Karzai’s plea for extra troop commitments would reverse itself in the following years, as he started to argue that the Afghan security forces were ready to assume responsibility for the country when foreign troops depart. But one part of his speech remained consistent: the president did not significantly change his position on negotiations. Then, as now, he says that he’s willing to negotiate with the Taliban, but on
ly if the insurgents accept the existing constitution and rules of the political game. When asked if he would consider sharing power with insurgent factions, he scowled:
No, nothing like that. This country belongs to all. There is a constitution; there is a way of life. Let’s come and participate and win [elections]. It’s a country for all of us. The Taliban and everybody else should remember President Kennedy’s words, when he said to the American people, “Ask not what America can give you, ask what you can give to America.” That’s our position. We’re telling all Afghans, who are for one reason or another carrying out attacks against their own country, that they should not ask what Afghanistan can do for them, but ask what is it they can do for their country and their people. Simple.
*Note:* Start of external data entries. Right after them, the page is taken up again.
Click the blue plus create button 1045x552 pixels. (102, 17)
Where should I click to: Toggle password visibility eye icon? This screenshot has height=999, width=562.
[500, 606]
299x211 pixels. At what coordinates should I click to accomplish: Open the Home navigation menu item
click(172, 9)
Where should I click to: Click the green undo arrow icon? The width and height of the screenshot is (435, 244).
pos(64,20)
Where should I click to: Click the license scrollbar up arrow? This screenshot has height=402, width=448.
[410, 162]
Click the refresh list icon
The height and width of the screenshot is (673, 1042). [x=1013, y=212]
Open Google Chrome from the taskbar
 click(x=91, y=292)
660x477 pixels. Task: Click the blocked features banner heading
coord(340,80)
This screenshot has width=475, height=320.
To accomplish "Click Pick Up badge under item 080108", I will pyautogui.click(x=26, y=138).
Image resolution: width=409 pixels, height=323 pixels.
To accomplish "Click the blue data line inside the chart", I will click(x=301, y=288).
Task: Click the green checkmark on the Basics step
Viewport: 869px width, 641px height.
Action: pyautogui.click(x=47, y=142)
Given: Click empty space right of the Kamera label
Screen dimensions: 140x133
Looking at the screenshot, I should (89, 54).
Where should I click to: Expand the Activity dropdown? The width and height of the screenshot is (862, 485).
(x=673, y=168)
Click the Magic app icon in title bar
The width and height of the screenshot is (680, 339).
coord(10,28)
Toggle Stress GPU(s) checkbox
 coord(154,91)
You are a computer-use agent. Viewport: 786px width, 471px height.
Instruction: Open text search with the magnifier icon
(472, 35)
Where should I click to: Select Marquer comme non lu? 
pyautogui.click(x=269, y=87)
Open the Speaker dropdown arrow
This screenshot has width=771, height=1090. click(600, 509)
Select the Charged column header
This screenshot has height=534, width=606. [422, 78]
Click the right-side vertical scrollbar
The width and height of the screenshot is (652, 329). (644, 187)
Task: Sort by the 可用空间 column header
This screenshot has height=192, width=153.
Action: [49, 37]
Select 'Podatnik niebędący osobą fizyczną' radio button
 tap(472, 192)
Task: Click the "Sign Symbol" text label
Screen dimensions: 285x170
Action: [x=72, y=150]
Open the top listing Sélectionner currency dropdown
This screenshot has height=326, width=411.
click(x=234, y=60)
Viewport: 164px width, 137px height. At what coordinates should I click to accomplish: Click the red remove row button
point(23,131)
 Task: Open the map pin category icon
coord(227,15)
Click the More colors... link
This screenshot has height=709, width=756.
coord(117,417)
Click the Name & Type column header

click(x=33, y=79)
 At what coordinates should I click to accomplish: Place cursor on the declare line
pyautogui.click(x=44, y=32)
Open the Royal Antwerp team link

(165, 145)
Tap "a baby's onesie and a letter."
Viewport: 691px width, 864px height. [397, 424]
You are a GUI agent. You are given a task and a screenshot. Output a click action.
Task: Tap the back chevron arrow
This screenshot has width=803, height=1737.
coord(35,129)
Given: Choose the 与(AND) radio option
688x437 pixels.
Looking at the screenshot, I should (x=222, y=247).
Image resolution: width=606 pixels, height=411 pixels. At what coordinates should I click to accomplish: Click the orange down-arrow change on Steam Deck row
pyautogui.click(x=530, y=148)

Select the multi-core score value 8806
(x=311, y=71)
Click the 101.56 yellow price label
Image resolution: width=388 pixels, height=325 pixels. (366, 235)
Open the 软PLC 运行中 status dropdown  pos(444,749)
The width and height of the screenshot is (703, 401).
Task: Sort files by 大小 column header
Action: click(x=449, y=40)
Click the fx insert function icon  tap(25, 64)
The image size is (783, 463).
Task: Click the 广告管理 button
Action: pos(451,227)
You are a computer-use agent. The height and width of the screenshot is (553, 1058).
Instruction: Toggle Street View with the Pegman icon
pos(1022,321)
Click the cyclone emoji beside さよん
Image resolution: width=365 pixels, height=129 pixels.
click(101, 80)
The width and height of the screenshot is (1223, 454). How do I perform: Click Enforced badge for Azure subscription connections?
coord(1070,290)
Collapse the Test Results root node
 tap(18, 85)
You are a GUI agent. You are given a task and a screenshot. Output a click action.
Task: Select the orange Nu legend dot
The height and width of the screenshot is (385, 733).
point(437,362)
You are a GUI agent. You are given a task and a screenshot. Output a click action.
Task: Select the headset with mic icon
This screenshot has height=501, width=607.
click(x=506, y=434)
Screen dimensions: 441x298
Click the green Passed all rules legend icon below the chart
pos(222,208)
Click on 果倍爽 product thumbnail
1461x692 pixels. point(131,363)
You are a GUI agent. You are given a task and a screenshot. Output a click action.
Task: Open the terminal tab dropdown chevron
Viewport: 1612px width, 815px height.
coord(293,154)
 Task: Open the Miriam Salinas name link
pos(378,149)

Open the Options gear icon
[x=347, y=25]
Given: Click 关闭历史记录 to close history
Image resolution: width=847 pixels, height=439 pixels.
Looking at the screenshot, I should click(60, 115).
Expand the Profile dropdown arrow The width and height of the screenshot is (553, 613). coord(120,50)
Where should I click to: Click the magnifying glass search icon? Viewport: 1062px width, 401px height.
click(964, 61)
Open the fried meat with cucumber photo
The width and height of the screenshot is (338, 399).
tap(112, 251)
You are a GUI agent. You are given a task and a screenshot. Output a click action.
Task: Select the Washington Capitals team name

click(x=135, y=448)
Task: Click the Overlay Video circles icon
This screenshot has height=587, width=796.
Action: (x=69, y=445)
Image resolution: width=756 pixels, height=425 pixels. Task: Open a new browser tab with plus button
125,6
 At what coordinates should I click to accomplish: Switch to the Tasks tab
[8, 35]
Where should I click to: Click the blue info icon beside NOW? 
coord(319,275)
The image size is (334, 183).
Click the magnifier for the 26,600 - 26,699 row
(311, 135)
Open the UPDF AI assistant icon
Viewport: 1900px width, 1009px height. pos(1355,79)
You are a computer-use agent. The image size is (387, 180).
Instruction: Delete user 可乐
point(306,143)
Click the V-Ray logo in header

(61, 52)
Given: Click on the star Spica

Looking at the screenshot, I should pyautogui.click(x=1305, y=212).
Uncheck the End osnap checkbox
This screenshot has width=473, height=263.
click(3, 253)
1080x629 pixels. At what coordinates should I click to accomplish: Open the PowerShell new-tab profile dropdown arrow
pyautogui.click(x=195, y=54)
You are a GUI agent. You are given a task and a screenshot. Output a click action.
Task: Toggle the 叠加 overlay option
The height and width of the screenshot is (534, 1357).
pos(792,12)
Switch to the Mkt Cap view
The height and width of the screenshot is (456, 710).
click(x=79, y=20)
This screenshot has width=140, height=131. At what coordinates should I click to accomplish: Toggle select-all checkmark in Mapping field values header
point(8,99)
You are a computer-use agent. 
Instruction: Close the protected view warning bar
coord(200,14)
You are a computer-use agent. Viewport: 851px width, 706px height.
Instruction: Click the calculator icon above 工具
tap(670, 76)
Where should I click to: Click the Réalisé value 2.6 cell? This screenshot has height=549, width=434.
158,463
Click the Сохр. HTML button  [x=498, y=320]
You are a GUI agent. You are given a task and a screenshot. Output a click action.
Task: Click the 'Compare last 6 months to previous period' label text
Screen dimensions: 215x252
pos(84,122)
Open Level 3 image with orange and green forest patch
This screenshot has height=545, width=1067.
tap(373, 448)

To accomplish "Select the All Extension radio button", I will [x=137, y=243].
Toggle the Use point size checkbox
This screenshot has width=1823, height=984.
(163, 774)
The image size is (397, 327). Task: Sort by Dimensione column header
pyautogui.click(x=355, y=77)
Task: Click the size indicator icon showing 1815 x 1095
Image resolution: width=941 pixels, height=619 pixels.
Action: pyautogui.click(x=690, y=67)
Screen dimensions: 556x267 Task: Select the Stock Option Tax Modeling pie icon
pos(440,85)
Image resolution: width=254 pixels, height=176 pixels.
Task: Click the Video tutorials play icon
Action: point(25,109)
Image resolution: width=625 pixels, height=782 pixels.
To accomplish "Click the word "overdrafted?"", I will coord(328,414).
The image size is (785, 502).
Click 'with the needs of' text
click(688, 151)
Simple. Why did he keep using that word? Because he wanted the foreigners to see a polarized conflict: democracy versus terrorism, good versus evil. It smelled wrong. Karzai’s stand in favour of the constitution sounded noble, except that the constitution concentrated power in the hands of the president. His invitation to his enemies to join elections rang hollow, given the allegations of massive fraud in the electoral process. His claim that Afghanistan “belongs to all” overlooked the fact that his relatively modern views often rankled the conservative villagers. Most people in the country lived outside the cities, and many village men did not allow their wives and daughters to show their faces outside the house, which made the 2004 constitution that enshrined the female right to vote a radically progressive document. That same constitution also mandated a higher percentage of female parliamentarians in Kabul than existed in the equivalent assemblies of Britain, Canada and the United States. It’s hard to imagine that the villagers saw the government as something that “belongs to us all.” It’s also difficult to see how this model of government could be imposed on Afghanistan with anything less than crushing force.